It’s a time-honored GAA tradition, but what happens when there’s no cup to hand out?
It doesn’t seem understandable that such a situation could arise in Croke Park with the GAA’s eyes focused squarely on the Leinster launch on the final day, but that is exactly the scenario that unfolded in 1964.
Laois captain Billy Phelan and his teammates were in tip-top shape as they enjoyed their four-point loss to the mighty Kilkenny, 4-9 to 3-8, and waited to get their hands on the Walter Hanrahan Cup.
The winner goes to the loot, but not this time. There are different theories as to why the trophy, which Wexford won the previous year, was not present, with some saying it was being replaced at the time.
Others believe that model men had little interest in bringing him back with Kilkenny who was expected to jump one more time, but all that matters is that Laois’ fourth minor success at Leinster, and his last to date, resulted in no performances for the winning pattern.
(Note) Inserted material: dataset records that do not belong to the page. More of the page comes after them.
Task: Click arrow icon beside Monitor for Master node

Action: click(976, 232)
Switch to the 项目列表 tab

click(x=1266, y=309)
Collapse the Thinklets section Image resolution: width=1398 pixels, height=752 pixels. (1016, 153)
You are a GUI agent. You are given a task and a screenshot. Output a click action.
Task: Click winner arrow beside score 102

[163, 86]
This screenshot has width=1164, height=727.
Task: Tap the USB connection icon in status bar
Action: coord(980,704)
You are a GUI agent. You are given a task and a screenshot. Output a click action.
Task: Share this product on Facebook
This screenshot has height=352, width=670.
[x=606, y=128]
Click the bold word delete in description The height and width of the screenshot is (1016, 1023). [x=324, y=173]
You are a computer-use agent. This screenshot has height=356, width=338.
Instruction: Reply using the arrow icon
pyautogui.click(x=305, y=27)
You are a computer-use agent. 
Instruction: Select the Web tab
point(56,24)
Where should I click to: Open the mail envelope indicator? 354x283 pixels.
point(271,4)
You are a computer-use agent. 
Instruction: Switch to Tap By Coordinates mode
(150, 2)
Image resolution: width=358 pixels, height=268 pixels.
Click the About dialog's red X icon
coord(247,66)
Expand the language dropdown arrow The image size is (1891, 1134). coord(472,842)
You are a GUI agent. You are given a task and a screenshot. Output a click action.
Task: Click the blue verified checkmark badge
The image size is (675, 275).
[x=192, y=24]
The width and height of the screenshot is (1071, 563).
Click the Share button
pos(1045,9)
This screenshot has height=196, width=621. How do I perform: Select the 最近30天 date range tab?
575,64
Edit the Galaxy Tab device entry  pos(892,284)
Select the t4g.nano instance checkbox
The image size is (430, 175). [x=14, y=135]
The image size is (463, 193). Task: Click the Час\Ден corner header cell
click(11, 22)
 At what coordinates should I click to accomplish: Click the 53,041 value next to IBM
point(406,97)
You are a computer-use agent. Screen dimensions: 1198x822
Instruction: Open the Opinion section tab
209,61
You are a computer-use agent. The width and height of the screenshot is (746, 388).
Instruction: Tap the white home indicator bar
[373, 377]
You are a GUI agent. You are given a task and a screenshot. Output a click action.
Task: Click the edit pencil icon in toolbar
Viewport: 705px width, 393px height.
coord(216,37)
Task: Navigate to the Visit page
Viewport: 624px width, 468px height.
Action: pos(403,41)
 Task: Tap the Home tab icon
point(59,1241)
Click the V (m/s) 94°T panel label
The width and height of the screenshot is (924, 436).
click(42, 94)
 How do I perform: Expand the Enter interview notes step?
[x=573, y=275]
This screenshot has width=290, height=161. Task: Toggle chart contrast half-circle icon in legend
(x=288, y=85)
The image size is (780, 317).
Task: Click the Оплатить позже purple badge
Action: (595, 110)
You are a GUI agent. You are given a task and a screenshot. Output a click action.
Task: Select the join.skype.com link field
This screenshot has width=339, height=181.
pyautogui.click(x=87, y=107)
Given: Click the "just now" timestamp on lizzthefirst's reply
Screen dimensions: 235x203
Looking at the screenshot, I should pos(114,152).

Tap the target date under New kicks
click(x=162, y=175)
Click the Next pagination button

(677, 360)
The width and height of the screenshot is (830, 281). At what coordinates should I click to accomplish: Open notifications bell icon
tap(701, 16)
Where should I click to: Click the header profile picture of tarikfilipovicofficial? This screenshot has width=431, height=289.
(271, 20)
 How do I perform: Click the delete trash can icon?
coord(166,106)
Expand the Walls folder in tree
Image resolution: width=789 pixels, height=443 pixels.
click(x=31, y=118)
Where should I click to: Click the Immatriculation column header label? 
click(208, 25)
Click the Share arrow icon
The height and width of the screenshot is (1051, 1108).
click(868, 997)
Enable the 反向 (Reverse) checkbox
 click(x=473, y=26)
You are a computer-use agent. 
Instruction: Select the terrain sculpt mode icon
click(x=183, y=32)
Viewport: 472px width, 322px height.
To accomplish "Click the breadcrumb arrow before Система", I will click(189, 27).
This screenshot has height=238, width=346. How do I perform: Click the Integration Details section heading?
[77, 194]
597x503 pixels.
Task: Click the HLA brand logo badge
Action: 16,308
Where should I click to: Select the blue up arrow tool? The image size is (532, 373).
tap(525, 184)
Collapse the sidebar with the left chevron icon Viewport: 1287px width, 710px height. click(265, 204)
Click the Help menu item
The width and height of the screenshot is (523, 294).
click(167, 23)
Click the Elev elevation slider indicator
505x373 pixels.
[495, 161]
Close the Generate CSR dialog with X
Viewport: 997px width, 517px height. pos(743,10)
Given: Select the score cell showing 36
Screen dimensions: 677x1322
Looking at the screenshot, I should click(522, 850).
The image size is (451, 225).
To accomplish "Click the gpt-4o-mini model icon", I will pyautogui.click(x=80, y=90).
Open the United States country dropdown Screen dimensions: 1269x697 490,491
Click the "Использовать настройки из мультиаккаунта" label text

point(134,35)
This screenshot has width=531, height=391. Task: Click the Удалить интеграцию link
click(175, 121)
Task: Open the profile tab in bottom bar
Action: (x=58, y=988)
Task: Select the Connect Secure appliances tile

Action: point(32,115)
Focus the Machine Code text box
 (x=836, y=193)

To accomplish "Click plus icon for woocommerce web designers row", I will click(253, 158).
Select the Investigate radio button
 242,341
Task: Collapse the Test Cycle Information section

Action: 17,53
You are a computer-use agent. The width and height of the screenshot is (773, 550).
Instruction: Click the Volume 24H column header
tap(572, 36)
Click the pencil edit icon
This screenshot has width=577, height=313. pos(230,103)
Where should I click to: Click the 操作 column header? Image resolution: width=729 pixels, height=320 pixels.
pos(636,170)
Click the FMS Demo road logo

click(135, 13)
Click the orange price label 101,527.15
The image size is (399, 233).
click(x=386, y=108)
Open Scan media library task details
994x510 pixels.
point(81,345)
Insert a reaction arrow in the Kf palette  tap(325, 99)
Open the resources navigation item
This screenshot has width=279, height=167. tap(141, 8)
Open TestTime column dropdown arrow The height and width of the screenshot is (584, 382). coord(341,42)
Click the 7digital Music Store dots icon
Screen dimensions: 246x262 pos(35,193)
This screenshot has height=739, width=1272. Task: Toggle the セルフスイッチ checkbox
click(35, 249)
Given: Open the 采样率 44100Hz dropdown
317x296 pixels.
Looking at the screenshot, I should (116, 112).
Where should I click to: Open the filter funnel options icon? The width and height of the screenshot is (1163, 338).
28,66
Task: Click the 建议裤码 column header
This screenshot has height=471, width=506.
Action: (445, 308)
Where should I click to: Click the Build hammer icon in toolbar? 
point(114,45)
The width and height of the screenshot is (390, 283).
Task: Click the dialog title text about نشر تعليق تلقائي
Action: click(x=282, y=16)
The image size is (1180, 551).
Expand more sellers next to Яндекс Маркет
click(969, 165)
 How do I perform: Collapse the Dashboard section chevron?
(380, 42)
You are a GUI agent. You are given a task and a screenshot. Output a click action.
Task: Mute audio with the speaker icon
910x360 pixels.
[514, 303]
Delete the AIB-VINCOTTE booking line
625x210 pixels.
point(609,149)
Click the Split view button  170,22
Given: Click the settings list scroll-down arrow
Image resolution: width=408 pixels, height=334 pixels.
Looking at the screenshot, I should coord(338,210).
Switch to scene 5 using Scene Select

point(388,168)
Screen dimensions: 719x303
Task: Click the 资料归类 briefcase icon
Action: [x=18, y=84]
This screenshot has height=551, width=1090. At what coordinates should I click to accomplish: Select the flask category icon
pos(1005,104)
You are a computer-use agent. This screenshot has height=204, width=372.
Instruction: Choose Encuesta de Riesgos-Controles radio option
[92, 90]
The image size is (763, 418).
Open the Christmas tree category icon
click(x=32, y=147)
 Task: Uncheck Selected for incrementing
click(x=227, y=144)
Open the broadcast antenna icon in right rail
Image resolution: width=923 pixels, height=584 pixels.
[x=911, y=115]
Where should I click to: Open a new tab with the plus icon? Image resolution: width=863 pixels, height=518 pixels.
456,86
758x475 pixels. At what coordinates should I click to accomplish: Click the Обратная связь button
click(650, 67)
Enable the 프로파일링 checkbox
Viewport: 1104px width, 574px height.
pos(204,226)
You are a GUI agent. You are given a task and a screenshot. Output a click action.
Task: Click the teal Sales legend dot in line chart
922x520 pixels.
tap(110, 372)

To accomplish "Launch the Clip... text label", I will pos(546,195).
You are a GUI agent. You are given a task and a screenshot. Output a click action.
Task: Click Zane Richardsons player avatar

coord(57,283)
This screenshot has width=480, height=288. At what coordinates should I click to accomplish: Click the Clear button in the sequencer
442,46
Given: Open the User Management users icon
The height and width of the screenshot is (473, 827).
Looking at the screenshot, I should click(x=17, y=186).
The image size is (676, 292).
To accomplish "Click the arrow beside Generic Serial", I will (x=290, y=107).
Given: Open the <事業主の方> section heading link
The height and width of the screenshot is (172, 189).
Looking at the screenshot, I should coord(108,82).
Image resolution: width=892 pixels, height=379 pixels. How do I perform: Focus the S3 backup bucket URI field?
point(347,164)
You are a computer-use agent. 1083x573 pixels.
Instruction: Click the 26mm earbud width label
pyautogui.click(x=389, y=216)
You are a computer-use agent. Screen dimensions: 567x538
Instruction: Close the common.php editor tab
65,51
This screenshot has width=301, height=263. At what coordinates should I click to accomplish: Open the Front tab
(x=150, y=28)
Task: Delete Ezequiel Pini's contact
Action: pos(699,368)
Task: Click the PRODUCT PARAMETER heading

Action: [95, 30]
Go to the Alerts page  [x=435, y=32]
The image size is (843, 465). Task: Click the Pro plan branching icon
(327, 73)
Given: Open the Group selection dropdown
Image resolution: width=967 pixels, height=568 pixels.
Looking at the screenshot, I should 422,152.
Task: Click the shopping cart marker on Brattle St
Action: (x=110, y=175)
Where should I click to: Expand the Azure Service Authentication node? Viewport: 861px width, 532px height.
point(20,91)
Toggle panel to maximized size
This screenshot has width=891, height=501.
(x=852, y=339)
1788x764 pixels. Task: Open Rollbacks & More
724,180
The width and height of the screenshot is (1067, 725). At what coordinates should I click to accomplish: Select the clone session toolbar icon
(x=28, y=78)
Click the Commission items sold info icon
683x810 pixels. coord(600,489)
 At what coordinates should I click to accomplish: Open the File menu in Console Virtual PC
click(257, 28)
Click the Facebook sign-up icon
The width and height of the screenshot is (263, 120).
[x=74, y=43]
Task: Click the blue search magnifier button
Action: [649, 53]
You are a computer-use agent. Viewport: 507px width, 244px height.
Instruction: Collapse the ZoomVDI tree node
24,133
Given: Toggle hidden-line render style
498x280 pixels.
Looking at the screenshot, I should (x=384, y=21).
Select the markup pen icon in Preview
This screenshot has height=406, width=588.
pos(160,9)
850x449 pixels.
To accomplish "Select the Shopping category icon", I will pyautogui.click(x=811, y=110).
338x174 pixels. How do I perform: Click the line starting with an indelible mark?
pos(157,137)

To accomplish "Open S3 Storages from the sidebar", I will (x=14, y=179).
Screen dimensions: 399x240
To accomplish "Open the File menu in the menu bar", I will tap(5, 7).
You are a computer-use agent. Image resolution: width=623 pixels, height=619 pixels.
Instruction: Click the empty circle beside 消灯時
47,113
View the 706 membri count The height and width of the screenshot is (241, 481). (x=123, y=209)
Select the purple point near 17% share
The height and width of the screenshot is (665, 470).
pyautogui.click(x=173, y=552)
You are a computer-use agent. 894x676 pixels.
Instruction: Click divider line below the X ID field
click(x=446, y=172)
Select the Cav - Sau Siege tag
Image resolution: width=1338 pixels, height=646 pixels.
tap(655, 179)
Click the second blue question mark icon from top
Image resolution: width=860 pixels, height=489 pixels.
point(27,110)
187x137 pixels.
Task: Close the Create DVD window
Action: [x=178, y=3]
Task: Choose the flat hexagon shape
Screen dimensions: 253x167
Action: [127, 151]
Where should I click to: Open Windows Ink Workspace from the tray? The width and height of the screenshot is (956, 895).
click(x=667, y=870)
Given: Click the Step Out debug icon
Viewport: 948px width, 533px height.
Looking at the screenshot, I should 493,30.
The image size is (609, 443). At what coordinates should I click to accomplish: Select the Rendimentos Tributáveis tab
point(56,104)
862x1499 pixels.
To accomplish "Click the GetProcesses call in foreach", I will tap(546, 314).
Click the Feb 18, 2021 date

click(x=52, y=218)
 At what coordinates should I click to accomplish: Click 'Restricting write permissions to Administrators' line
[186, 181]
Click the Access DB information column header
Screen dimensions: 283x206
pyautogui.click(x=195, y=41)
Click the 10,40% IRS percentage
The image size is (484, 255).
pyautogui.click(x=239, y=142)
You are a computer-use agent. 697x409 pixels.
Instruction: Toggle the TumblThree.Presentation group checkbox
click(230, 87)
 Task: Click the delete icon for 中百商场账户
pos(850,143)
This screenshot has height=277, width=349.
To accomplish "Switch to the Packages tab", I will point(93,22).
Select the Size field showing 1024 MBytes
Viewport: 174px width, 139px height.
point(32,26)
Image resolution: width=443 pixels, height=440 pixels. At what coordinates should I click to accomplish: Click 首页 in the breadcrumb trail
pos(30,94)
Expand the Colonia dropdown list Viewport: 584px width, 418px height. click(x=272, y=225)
With Abbeyleix as captain, having earned minor club honors the year before, it should have been a special day for Phelan. Instead, they were quickly pushed off the court as the great Eddie Keher and Kilkenny prepared to battle Dublin in the decisive final.
Phelan, who lined up on the mid-back line and moved between wing and center, had led Laois through a bear pit with victories over Carlow, Offaly, Dublin and Kilkenny, but there would be no sunny days. for the O —Moore Men that July afternoon at GAA headquarters.
“We were waiting for something to happen and someone said, ‘You guys can go in and out, guys, there’s no cup,’” recalls Phelan 56 years later from his home in Abbeyleix. “I made a little speech and everyone, but we went in, we didn’t care at the time.
“We had the final won and we were happy with ourselves. When you are young, you don’t care. I’ve coached young guys since then and whether we won or lost, all they said was, ‘When are we going to play again?’ That’s all they care about and we were the same.
“We were waiting for the next game and that was very new for us. We don’t pay much attention to it. It would have been nice to give a speech in Croke Park in the Laois colors with all the kids there, but it didn’t happen. “
That’s just one of the many tales Phelan remembers of an extraordinary season in which he also learned of his selection for Laois’s junior footballers a few days later, when a co-worker informed him that he was “going to be roasted” by the next great Tony from Offaly. McTague.
Phelan wasn’t even on the soccer panel before his selection for Leinster’s decisive game against the Faithful when Laois “kicked” in a one-point loss to a star-studded team with future icons such as Martin Furlong, Willie Bryan, Eugene. Mulligan and McTague.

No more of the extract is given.